[DATASET Boundary: Start]

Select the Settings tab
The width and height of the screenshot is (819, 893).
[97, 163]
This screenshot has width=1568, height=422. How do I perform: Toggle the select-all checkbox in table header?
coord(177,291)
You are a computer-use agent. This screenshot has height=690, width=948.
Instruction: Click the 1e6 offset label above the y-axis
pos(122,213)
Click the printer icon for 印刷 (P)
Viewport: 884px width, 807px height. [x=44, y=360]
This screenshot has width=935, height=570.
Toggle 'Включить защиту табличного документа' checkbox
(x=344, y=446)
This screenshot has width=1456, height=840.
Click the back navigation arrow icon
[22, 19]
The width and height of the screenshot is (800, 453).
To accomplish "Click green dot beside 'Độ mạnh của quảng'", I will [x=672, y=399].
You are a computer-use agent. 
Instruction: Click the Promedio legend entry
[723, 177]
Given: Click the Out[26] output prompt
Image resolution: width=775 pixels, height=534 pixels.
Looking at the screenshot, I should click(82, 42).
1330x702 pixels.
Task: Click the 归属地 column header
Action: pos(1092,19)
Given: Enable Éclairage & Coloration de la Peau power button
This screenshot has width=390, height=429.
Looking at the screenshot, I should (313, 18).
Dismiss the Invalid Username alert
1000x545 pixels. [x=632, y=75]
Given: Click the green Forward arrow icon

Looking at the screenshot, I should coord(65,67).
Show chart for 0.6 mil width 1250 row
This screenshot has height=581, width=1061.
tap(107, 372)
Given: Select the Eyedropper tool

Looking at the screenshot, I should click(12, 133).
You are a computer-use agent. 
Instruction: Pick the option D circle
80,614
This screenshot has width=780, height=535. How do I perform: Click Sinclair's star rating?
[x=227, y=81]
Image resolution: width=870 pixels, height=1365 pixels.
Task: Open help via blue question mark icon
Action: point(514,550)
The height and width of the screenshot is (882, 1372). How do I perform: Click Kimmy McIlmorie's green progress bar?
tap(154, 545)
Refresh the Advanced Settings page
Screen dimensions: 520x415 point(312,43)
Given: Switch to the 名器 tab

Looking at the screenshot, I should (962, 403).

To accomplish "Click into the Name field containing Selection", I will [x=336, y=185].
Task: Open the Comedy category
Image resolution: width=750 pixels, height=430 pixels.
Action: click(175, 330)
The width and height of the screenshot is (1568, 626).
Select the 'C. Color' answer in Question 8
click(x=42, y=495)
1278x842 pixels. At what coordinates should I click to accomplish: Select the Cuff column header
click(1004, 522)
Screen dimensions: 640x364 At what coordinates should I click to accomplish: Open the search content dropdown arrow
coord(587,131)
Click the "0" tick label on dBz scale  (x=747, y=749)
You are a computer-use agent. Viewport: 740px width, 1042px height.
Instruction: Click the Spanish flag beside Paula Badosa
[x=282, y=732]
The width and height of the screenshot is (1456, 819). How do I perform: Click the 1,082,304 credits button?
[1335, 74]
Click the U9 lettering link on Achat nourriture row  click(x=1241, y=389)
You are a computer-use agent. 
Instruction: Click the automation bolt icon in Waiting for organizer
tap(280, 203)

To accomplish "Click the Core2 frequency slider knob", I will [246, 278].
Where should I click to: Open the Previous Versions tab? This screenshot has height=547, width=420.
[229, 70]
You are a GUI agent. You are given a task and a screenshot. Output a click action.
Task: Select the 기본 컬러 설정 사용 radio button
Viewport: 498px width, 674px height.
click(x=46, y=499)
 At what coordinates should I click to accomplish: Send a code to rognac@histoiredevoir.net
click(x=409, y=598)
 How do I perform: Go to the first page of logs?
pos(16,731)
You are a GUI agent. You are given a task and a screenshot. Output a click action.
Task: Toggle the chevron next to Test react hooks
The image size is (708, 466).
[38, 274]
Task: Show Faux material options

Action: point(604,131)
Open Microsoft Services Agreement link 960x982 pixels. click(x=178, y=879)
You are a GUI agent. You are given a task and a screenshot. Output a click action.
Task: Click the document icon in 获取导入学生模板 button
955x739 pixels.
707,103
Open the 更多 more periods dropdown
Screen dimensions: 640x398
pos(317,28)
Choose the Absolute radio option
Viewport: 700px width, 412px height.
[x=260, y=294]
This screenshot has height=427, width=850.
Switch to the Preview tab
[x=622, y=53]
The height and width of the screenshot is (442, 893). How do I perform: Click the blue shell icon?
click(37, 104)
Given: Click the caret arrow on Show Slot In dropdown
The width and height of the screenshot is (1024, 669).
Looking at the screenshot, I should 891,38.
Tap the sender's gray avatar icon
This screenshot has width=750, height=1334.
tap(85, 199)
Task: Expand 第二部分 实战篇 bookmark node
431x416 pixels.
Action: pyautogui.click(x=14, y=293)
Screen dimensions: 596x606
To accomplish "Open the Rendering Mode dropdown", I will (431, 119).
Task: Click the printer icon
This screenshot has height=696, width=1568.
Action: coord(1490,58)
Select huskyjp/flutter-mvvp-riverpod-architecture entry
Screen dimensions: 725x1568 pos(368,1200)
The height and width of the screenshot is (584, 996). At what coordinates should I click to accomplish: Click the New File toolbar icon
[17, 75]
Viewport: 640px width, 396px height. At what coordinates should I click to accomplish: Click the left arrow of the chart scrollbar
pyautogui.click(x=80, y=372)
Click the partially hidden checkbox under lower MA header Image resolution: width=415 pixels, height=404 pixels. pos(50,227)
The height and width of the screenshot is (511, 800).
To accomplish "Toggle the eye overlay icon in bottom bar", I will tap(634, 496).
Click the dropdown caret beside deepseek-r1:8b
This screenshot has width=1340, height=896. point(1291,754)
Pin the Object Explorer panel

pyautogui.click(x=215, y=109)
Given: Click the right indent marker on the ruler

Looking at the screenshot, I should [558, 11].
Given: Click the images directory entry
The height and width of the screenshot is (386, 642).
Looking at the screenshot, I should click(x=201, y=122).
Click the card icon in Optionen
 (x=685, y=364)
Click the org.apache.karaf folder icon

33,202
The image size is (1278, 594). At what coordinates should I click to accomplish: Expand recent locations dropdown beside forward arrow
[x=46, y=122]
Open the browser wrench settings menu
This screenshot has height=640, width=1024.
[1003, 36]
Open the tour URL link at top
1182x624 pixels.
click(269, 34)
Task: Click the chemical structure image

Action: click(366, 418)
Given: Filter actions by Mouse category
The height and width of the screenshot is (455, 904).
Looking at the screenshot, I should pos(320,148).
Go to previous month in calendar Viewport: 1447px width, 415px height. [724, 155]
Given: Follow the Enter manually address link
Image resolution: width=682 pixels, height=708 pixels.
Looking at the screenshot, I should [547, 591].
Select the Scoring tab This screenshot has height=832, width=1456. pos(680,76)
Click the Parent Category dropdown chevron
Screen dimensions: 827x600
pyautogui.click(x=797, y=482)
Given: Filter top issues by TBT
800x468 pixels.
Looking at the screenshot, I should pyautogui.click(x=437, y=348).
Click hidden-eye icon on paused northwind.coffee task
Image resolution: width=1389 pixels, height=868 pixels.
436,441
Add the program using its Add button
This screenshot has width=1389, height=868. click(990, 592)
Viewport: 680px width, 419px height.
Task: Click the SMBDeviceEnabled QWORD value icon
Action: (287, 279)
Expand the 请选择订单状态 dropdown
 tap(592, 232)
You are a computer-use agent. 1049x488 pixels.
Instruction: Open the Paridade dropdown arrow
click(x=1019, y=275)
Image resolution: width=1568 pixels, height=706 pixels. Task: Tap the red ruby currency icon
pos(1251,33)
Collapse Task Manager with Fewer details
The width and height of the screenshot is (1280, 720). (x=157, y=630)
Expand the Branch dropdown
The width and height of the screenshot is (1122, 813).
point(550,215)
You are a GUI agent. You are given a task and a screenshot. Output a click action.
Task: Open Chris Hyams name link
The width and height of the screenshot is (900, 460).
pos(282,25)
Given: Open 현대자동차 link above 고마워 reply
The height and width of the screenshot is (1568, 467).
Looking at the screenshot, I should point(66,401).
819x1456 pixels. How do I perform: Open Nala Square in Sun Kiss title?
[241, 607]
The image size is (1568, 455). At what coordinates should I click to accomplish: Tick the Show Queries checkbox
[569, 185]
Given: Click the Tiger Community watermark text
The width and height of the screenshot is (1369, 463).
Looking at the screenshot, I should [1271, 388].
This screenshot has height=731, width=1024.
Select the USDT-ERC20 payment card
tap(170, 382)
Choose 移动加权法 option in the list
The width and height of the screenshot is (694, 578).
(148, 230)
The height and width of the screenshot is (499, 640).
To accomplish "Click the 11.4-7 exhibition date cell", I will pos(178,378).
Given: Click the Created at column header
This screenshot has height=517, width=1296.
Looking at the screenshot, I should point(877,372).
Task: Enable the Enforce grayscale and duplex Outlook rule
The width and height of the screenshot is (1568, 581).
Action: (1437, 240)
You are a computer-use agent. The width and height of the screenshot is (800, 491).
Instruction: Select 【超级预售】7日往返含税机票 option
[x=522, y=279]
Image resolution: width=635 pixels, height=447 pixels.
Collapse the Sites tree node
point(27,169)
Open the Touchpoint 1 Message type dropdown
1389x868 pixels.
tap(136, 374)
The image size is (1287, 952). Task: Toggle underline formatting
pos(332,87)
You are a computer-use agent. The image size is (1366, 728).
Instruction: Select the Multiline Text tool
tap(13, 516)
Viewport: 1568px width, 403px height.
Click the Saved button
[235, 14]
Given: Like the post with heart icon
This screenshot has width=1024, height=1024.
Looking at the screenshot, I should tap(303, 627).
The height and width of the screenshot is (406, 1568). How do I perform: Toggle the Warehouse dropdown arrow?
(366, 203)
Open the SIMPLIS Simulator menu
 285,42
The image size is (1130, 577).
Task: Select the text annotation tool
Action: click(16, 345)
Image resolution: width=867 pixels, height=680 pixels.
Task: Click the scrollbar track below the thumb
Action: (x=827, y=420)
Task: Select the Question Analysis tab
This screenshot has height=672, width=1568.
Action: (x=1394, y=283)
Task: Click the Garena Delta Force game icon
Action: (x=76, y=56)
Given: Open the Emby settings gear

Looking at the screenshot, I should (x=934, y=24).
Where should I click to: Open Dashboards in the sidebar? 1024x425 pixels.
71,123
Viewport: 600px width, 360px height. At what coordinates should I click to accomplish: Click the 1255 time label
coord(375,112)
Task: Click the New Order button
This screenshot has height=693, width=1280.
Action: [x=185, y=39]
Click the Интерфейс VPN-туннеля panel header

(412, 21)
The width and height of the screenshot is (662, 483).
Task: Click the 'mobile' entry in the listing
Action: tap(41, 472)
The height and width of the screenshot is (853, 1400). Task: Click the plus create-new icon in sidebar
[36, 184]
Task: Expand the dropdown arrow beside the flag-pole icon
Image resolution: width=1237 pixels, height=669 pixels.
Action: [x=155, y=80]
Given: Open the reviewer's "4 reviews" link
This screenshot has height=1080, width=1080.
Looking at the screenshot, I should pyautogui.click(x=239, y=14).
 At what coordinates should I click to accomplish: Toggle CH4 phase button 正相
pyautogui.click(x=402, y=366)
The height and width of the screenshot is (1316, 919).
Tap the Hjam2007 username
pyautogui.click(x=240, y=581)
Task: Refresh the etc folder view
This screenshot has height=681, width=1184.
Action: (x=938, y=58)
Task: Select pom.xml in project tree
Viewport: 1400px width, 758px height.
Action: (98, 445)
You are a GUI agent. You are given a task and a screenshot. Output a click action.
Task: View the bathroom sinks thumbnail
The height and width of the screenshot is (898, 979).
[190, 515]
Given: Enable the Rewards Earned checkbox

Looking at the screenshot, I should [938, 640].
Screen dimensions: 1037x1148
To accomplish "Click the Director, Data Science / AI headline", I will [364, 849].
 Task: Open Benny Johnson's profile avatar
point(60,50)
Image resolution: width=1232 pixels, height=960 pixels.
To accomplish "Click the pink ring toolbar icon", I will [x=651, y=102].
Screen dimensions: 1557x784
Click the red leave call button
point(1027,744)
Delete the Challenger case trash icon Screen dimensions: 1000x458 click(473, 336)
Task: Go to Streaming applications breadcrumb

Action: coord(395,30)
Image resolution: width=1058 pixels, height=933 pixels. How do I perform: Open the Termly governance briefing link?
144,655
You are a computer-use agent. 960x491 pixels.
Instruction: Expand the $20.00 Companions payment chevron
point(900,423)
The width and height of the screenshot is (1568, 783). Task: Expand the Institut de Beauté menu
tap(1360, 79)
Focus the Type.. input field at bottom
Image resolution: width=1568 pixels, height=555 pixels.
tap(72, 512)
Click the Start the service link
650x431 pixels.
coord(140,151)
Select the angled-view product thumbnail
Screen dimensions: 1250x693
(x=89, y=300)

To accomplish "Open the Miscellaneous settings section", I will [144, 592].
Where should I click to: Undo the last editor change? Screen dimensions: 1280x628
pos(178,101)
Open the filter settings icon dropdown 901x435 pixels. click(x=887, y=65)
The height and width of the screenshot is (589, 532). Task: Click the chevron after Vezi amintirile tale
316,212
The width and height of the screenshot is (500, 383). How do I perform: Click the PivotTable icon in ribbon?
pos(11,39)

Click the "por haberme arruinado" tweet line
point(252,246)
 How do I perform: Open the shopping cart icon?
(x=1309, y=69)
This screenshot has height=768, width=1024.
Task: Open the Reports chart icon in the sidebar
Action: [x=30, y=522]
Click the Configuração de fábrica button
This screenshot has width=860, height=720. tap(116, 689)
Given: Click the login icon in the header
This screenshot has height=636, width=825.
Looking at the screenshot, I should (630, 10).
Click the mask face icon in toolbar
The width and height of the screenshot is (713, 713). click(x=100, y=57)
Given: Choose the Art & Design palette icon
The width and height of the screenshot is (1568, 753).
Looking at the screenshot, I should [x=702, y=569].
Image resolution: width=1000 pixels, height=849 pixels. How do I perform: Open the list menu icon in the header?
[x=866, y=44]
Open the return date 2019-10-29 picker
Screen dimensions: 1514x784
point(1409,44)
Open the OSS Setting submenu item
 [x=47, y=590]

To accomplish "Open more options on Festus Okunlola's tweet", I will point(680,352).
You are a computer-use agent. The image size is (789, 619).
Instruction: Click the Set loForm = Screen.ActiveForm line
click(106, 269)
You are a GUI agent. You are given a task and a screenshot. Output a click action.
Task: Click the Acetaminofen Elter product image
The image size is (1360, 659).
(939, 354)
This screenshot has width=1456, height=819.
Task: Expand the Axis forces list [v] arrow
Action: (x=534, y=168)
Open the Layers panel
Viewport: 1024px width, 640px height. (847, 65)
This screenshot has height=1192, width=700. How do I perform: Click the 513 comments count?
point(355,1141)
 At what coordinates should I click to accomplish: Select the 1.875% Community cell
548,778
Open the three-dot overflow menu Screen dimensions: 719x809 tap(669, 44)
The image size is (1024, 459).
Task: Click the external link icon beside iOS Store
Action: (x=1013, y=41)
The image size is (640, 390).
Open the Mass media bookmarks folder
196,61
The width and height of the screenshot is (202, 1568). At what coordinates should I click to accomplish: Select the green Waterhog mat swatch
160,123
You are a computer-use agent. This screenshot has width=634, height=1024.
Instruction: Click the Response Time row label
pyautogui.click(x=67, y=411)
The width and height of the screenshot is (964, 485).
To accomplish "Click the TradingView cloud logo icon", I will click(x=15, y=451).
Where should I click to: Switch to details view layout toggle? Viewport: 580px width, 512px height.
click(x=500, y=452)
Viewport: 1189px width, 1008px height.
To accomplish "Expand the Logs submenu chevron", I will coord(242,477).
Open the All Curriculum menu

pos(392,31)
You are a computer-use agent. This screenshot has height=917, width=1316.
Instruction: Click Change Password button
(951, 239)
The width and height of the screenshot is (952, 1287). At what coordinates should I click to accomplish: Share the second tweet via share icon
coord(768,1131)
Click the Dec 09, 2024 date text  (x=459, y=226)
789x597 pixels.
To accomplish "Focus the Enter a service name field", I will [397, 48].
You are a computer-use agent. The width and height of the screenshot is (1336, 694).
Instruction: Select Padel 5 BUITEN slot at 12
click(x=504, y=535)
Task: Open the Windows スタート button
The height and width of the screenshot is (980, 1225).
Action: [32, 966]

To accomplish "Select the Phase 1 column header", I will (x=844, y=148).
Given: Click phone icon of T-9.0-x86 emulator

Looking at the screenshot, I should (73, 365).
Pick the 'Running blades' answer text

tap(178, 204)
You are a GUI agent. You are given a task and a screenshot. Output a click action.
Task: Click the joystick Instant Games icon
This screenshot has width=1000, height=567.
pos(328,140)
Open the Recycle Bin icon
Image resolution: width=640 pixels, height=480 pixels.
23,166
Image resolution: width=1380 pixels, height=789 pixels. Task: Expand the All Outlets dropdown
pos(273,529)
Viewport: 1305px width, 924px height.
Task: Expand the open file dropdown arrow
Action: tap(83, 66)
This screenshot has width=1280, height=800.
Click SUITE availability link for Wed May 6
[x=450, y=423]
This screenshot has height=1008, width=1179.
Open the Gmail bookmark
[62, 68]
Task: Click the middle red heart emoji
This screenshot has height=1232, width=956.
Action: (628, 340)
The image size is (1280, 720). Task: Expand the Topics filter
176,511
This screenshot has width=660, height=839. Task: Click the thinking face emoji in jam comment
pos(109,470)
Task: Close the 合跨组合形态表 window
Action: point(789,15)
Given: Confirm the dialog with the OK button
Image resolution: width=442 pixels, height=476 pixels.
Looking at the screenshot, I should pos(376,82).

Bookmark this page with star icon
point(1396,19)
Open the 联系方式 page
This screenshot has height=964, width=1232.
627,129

[DATASET Boundary: End]

## PROBLEM
Transcribe verbatim. Cover the lines from the first line of the entries above to the line containing "Given: Click the Out[26] output prompt", inclusive.

## EXERCISE ANSWER
Select the Settings tab
The width and height of the screenshot is (819, 893).
[97, 163]
This screenshot has width=1568, height=422. How do I perform: Toggle the select-all checkbox in table header?
coord(177,291)
You are a computer-use agent. This screenshot has height=690, width=948.
Instruction: Click the 1e6 offset label above the y-axis
pos(122,213)
Click the printer icon for 印刷 (P)
Viewport: 884px width, 807px height. [x=44, y=360]
This screenshot has width=935, height=570.
Toggle 'Включить защиту табличного документа' checkbox
(x=344, y=446)
This screenshot has width=1456, height=840.
Click the back navigation arrow icon
[22, 19]
The width and height of the screenshot is (800, 453).
To accomplish "Click green dot beside 'Độ mạnh của quảng'", I will [x=672, y=399].
You are a computer-use agent. 
Instruction: Click the Promedio legend entry
[723, 177]
Given: Click the Out[26] output prompt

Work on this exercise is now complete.